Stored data

━━━━━━━━━━━━━━━━━━━━

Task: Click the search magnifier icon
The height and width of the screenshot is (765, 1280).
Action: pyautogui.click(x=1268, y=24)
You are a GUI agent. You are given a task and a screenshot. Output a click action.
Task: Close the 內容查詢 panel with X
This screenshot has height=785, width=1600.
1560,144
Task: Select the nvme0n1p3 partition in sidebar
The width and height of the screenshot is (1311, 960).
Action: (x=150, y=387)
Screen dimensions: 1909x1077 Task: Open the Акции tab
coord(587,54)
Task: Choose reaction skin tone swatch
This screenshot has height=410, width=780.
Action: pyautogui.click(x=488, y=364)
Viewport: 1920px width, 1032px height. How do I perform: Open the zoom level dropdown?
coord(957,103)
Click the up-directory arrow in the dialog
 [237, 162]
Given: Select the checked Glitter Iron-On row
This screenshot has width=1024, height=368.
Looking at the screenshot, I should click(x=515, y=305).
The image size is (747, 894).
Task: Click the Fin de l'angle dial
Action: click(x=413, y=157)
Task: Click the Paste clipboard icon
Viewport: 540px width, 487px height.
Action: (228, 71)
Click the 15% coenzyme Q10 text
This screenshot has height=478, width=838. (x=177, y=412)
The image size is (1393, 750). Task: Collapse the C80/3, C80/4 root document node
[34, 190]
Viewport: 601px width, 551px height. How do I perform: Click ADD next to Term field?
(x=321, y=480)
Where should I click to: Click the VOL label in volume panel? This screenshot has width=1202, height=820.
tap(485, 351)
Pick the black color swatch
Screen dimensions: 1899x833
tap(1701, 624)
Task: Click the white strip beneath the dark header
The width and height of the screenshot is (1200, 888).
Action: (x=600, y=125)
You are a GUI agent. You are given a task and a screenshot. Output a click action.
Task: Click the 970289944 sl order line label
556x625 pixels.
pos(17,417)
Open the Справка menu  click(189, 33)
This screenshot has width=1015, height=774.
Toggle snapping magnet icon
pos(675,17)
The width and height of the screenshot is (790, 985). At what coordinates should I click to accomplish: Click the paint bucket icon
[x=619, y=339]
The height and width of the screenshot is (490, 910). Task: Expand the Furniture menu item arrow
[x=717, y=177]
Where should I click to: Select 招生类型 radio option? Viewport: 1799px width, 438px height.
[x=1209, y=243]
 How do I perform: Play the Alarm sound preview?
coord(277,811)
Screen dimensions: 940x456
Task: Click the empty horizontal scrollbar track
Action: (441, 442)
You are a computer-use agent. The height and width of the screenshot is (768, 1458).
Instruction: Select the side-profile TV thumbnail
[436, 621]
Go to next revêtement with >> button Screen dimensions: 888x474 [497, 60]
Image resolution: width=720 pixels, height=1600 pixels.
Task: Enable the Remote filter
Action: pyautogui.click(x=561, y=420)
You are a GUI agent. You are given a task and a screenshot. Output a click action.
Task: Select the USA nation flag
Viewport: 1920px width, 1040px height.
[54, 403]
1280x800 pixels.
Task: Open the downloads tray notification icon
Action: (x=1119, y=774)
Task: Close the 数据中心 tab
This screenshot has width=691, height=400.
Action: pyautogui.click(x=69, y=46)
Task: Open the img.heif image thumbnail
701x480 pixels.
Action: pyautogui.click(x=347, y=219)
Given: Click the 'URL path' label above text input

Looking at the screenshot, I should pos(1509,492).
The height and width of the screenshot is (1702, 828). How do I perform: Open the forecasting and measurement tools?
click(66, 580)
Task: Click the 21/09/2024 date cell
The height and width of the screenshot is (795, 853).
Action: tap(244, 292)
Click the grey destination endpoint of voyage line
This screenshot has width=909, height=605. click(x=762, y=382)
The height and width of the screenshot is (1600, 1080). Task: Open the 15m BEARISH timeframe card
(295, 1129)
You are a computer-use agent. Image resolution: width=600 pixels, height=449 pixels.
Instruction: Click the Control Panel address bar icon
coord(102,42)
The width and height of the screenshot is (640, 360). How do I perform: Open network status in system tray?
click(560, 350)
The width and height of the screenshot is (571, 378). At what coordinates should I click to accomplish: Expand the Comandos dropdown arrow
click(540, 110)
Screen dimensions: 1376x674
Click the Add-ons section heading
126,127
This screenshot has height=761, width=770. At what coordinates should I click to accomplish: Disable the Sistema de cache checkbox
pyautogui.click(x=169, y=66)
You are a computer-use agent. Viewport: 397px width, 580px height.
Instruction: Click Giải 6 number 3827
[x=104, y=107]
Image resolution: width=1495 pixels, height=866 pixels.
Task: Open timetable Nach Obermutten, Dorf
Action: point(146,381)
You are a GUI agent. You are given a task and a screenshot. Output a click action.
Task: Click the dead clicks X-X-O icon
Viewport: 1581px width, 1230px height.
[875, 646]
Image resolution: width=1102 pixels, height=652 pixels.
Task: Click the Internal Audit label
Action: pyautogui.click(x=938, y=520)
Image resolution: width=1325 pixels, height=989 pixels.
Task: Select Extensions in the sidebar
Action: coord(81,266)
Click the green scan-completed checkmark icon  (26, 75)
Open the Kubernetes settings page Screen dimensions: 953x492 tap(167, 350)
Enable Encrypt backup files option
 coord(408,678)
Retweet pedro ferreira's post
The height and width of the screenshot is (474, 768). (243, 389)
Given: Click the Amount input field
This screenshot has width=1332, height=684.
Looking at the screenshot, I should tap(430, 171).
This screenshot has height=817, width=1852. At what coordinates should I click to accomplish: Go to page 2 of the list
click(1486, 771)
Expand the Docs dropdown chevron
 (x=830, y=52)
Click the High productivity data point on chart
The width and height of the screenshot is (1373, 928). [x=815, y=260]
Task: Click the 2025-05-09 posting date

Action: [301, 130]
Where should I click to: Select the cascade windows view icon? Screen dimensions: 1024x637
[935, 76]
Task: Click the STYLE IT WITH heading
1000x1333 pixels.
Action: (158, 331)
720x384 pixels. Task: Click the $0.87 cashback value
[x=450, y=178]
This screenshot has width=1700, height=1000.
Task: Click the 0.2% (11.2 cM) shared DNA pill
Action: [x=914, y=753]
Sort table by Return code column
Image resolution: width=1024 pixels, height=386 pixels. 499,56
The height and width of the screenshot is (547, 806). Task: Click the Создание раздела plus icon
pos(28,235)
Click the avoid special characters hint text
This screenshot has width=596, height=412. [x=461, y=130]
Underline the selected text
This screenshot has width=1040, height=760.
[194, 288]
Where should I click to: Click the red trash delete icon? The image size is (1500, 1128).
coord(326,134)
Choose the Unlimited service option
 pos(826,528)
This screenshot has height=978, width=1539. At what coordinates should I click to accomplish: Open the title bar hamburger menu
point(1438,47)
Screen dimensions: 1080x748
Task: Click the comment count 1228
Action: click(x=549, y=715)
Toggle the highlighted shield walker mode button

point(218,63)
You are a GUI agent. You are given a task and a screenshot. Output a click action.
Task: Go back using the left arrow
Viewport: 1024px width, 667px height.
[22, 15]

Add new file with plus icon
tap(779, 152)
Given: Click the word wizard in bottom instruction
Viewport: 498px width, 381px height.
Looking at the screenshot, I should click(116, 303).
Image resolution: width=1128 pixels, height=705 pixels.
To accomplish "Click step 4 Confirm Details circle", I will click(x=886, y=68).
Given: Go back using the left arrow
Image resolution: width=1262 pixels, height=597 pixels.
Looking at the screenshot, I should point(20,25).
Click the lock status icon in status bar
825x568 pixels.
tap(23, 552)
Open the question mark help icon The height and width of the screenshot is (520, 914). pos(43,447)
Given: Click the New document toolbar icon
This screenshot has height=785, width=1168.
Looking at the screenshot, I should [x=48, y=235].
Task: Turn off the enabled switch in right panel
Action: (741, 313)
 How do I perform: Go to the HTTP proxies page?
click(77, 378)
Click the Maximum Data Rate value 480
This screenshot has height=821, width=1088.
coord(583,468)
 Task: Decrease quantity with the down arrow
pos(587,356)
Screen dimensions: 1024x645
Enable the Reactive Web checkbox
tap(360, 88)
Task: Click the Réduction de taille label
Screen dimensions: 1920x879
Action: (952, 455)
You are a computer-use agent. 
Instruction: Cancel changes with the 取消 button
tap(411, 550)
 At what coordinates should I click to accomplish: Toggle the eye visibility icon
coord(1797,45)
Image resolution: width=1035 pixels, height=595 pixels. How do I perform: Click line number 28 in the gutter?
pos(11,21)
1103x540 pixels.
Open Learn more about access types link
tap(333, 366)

━━━━━━━━━━━━━━━━━━━━

In the records above, find the lines holding "Close". Copy each one.

Task: Close the 內容查詢 panel with X
Task: Close the 数据中心 tab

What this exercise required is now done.